Solo han pasado ocho horas en el mundo real.
Ocho horas.
Y sin embargo, siento el peso de ocho años.
La cabeza del Sujeto D descansa en mi mochila, pero no me trae consuelo.
Regreso a casa no como un héroe, sino como una cáscara vacía.
Ya no puedo escuchar el silencio sin esperar gritos.
—
Tres Años Después
Si estás leyendo esto y considerando emprender una misión en un mundo de tiempo detenido, te lo suplico: da marcha atrás.

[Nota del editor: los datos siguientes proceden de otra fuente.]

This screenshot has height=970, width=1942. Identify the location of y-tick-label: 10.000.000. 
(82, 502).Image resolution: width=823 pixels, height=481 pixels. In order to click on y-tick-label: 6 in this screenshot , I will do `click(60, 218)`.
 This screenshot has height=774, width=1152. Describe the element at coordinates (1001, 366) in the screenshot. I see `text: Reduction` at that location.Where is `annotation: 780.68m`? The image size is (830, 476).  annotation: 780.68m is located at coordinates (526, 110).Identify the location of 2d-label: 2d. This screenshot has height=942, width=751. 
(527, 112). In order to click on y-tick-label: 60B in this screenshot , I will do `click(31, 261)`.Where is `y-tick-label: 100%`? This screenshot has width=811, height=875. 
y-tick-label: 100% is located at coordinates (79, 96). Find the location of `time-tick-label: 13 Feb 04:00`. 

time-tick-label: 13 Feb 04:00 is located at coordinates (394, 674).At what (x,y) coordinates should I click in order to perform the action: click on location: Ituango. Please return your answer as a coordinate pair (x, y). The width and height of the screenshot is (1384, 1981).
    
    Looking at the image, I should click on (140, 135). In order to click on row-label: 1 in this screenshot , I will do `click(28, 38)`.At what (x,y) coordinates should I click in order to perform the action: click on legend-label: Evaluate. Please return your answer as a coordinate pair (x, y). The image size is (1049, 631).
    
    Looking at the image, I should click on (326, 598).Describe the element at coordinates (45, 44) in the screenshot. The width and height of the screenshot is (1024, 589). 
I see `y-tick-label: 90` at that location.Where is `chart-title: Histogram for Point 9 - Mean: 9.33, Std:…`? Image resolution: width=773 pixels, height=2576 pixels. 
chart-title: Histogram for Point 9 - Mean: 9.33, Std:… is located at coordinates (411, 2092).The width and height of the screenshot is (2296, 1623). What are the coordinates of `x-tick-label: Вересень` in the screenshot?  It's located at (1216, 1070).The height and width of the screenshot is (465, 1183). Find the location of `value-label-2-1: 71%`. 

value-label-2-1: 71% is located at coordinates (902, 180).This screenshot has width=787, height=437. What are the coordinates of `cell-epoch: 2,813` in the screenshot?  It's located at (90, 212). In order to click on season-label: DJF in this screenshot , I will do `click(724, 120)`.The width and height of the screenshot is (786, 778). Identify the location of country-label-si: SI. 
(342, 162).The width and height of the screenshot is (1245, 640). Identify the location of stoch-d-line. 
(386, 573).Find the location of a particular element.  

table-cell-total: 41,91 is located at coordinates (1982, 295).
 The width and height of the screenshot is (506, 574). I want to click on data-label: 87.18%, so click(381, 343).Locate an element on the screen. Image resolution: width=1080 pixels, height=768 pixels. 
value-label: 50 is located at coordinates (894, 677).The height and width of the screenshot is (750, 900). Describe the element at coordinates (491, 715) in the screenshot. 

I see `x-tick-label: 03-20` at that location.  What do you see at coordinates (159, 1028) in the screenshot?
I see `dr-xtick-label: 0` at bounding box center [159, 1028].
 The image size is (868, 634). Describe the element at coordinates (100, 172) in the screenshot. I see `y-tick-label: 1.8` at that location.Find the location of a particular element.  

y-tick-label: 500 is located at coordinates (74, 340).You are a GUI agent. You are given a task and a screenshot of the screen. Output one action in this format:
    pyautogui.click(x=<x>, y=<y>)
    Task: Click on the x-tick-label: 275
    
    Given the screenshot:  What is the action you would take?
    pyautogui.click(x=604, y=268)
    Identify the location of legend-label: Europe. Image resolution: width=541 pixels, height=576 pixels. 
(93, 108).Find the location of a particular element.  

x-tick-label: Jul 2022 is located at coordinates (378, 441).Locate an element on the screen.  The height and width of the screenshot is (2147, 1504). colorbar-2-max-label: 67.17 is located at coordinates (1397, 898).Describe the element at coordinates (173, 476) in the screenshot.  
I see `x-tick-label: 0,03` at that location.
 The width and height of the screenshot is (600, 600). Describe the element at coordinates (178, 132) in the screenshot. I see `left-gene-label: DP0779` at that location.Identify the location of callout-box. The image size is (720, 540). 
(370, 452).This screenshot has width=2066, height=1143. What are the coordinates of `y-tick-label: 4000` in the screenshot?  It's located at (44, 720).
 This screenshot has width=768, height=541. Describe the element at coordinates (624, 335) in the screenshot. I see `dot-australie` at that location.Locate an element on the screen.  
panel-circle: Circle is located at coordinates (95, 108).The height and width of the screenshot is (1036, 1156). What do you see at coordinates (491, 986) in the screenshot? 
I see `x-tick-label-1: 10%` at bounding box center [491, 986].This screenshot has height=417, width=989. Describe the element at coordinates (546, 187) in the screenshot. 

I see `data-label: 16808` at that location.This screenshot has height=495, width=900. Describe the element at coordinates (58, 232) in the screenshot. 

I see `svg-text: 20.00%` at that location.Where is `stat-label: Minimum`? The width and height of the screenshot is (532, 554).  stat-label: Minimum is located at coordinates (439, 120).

Si tienes el lujo de elegir no entrar en un Mundo de Tiempo Detenido, no lo hagas.
Pero si debes hacerlo, deja que mi experiencia guíe tu supervivencia.
1.
Lleva diez veces la comida, agua y medicina que crees que necesitas.
2.
No confíes en ninguna planta, bestia o brisa.
3.
Viaja solo con miembros del escuadrón de igual nivel.
Nunca con superiores o guerreros de nivel más alto, ya que atraerán oponentes bestiales más fuertes.
4.
No enciendas fuegos en el mundo para cocinar o para iluminar.
5.
No creas nada que te hable con tu propia voz.
6.
Nunca absorbas maná local.
7.
Trata 22 días como tu límite estricto con piedras de maná estándar.
44 días con piedras de calidad media y 88 días con piedras de alta calidad, pero nunca pases más de 100 días en ese mundo.
8.
No te aventures demasiado profundo dentro del mundo, mantente cerca de la salida, ya que el terreno interior cambia rápidamente y tu mente comienza a jugarte trucos cuanto más tiempo permanezcas dentro.